Saved data entries:
● ● ● ● ●
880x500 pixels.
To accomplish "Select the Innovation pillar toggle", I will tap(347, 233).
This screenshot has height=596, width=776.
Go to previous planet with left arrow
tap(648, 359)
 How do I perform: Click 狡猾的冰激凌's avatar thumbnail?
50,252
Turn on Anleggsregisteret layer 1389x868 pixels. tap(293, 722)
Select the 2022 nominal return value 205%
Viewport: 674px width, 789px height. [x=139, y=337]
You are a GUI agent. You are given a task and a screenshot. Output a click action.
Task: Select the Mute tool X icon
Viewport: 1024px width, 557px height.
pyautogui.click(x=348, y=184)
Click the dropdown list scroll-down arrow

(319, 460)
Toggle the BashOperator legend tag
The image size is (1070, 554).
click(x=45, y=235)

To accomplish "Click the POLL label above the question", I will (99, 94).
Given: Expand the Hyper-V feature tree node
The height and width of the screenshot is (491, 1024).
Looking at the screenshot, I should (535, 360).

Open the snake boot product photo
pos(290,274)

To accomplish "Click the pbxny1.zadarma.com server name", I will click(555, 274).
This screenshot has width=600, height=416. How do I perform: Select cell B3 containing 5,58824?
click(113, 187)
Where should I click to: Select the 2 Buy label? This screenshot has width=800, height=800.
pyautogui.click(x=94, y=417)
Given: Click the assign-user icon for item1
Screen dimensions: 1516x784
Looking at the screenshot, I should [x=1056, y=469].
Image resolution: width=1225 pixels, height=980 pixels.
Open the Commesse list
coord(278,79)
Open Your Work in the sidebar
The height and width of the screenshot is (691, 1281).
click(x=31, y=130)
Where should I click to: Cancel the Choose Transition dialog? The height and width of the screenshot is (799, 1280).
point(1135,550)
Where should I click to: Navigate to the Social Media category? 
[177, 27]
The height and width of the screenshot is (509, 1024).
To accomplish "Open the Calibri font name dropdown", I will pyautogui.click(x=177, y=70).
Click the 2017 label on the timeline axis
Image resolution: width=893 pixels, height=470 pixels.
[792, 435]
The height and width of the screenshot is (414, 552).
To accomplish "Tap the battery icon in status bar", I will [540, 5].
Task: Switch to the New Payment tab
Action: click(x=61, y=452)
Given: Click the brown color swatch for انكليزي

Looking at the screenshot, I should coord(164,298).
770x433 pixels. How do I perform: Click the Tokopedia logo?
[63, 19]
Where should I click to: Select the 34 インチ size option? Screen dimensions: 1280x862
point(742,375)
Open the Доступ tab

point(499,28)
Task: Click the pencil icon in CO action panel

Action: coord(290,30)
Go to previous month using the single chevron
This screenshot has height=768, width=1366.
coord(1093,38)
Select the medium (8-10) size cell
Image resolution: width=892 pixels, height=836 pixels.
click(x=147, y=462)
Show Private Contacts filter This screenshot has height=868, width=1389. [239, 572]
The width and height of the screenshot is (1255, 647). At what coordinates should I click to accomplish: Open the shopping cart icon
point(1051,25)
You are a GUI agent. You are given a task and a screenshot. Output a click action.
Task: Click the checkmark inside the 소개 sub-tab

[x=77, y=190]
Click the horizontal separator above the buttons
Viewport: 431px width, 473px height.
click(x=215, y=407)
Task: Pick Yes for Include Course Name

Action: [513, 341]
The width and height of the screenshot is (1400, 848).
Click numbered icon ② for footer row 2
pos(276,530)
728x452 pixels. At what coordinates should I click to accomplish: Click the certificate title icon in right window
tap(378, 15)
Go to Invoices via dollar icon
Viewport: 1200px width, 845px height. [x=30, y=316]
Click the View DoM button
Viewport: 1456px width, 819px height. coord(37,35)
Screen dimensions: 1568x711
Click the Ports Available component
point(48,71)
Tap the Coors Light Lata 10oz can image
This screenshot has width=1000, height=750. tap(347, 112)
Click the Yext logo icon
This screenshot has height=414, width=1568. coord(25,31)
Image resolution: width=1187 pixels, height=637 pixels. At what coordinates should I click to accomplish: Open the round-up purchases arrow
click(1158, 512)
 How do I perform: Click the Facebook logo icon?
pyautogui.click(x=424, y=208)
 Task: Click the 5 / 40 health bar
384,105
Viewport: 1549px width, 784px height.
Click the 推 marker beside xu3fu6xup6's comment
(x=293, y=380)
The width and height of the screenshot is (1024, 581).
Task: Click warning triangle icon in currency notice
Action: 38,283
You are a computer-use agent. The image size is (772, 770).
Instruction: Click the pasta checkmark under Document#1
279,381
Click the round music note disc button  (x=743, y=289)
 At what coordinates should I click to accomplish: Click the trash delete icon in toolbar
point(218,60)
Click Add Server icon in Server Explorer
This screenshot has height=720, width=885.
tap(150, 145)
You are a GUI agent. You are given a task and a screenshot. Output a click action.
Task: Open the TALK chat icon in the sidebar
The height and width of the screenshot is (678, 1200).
● ● ● ● ●
* [TASK DIRECTIONS]
Beginning with the line that holds "Image resolution: width=1187", restate word for word every line down to the end of the data, and only those lines.

* [EXERCISE RESPONSE]
Image resolution: width=1187 pixels, height=637 pixels. At what coordinates should I click to accomplish: Open the round-up purchases arrow
click(1158, 512)
 How do I perform: Click the Facebook logo icon?
pyautogui.click(x=424, y=208)
 Task: Click the 5 / 40 health bar
384,105
Viewport: 1549px width, 784px height.
Click the 推 marker beside xu3fu6xup6's comment
(x=293, y=380)
The width and height of the screenshot is (1024, 581).
Task: Click warning triangle icon in currency notice
Action: 38,283
You are a computer-use agent. The image size is (772, 770).
Instruction: Click the pasta checkmark under Document#1
279,381
Click the round music note disc button  (x=743, y=289)
 At what coordinates should I click to accomplish: Click the trash delete icon in toolbar
point(218,60)
Click Add Server icon in Server Explorer
This screenshot has height=720, width=885.
tap(150, 145)
You are a GUI agent. You are given a task and a screenshot. Output a click action.
Task: Open the TALK chat icon in the sidebar
The height and width of the screenshot is (678, 1200).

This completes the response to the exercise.